= Problem details =
Lines from the beginning of the entries up to and including the one with "Click the 3期" must be duplicated word for word; leave out all others.

= Dataset =

^^^^

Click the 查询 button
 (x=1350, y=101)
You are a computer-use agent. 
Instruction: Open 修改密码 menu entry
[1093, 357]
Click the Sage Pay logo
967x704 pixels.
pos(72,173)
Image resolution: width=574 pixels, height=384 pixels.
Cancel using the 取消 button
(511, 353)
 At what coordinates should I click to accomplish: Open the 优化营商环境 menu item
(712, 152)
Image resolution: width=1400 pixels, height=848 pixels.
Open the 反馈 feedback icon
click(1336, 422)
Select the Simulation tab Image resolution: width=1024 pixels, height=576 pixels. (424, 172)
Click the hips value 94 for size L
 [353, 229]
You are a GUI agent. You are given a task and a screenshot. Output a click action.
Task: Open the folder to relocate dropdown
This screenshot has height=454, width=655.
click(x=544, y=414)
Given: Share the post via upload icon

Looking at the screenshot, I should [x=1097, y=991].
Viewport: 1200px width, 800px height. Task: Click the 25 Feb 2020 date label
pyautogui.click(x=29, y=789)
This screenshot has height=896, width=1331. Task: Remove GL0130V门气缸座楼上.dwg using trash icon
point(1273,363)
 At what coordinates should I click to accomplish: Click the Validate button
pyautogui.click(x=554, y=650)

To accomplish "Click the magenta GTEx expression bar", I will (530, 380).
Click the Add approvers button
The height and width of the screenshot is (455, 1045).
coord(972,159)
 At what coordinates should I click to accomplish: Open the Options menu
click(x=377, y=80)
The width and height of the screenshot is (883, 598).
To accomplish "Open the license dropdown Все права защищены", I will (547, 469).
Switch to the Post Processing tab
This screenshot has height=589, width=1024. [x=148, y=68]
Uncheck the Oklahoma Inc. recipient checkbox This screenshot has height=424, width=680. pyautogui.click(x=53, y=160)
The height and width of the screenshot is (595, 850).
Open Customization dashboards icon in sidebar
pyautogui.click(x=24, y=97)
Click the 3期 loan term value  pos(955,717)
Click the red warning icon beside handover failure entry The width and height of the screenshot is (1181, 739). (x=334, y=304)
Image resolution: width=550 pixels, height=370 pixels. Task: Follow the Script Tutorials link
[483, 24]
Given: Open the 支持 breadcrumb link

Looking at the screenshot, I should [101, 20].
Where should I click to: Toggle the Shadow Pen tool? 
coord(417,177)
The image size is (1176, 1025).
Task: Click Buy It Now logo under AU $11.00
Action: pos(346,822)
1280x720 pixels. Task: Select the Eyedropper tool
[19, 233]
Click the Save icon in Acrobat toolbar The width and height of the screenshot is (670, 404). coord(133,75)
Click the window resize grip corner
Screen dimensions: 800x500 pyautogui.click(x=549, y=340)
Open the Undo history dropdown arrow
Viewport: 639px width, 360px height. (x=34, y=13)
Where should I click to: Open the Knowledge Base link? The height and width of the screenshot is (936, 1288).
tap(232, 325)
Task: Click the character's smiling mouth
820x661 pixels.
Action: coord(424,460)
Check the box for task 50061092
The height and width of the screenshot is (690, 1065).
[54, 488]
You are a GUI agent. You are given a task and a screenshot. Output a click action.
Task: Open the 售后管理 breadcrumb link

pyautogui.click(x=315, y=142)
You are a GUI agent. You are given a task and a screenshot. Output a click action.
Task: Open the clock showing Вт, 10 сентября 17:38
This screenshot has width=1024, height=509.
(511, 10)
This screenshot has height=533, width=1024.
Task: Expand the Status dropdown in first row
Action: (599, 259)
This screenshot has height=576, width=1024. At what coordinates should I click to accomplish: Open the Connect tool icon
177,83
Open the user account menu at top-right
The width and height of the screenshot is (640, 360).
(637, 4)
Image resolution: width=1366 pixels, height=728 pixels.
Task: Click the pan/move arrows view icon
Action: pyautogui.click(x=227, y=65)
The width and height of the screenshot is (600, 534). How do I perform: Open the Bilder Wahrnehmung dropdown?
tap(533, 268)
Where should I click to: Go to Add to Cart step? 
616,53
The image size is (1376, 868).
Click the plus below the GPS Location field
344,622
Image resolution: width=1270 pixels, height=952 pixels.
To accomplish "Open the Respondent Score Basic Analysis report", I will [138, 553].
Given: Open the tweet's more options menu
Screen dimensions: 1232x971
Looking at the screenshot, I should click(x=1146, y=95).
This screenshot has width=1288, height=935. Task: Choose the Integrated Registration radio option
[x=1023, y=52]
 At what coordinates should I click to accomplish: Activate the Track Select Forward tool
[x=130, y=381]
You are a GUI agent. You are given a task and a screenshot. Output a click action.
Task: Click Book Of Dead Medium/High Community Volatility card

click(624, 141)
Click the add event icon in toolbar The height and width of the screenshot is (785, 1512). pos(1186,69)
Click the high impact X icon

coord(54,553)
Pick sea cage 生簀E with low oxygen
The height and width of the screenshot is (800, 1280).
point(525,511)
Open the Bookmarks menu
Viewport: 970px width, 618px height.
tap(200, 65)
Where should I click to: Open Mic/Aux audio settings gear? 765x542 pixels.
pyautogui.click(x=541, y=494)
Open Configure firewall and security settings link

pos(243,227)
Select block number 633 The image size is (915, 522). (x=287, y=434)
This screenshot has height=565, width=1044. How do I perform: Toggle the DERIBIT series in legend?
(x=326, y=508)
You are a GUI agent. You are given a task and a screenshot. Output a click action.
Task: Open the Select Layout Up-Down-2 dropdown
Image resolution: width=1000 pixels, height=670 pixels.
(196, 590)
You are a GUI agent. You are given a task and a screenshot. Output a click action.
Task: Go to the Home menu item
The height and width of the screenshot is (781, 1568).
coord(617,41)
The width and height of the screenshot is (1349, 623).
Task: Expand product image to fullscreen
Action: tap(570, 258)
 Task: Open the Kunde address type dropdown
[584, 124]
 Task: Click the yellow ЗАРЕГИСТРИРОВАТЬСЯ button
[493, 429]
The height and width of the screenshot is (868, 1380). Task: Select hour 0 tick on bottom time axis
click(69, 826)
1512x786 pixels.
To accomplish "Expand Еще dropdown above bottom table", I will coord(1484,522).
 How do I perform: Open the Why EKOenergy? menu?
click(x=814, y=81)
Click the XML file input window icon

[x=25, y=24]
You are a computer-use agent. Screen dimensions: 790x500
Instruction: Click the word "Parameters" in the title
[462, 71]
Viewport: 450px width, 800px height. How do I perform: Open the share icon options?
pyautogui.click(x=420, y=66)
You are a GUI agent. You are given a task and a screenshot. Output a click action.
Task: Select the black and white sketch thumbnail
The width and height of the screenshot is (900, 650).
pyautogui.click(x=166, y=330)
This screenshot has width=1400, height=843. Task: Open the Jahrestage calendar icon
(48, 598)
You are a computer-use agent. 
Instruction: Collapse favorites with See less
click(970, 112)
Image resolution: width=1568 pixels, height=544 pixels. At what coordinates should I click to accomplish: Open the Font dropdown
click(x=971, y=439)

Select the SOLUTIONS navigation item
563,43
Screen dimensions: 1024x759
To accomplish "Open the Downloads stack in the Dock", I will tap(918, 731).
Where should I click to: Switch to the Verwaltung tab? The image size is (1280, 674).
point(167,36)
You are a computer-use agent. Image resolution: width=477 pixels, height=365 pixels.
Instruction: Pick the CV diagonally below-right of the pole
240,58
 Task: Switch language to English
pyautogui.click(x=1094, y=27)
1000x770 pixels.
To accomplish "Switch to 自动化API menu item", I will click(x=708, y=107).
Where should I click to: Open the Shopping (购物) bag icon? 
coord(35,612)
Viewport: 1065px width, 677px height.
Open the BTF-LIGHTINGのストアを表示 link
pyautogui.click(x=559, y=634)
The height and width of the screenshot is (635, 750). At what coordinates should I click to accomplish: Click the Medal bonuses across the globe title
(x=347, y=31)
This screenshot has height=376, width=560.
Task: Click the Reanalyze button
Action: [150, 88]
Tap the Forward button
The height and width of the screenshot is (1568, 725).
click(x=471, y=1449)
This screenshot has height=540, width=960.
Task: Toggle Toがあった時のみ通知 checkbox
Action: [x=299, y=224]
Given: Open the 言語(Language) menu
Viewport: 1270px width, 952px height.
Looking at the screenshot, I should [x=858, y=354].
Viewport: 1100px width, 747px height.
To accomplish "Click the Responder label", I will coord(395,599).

^^^^

= Answer space =
Click the 查询 button
 (x=1350, y=101)
You are a computer-use agent. 
Instruction: Open 修改密码 menu entry
[1093, 357]
Click the Sage Pay logo
967x704 pixels.
pos(72,173)
Image resolution: width=574 pixels, height=384 pixels.
Cancel using the 取消 button
(511, 353)
 At what coordinates should I click to accomplish: Open the 优化营商环境 menu item
(712, 152)
Image resolution: width=1400 pixels, height=848 pixels.
Open the 反馈 feedback icon
click(1336, 422)
Select the Simulation tab Image resolution: width=1024 pixels, height=576 pixels. (424, 172)
Click the hips value 94 for size L
 [353, 229]
You are a GUI agent. You are given a task and a screenshot. Output a click action.
Task: Open the folder to relocate dropdown
This screenshot has height=454, width=655.
click(x=544, y=414)
Given: Share the post via upload icon

Looking at the screenshot, I should [x=1097, y=991].
Viewport: 1200px width, 800px height. Task: Click the 25 Feb 2020 date label
pyautogui.click(x=29, y=789)
This screenshot has height=896, width=1331. Task: Remove GL0130V门气缸座楼上.dwg using trash icon
point(1273,363)
 At what coordinates should I click to accomplish: Click the Validate button
pyautogui.click(x=554, y=650)

To accomplish "Click the magenta GTEx expression bar", I will (530, 380).
Click the Add approvers button
The height and width of the screenshot is (455, 1045).
coord(972,159)
 At what coordinates should I click to accomplish: Open the Options menu
click(x=377, y=80)
The width and height of the screenshot is (883, 598).
To accomplish "Open the license dropdown Все права защищены", I will (547, 469).
Switch to the Post Processing tab
This screenshot has height=589, width=1024. [x=148, y=68]
Uncheck the Oklahoma Inc. recipient checkbox This screenshot has height=424, width=680. pyautogui.click(x=53, y=160)
The height and width of the screenshot is (595, 850).
Open Customization dashboards icon in sidebar
pyautogui.click(x=24, y=97)
Click the 3期 loan term value  pos(955,717)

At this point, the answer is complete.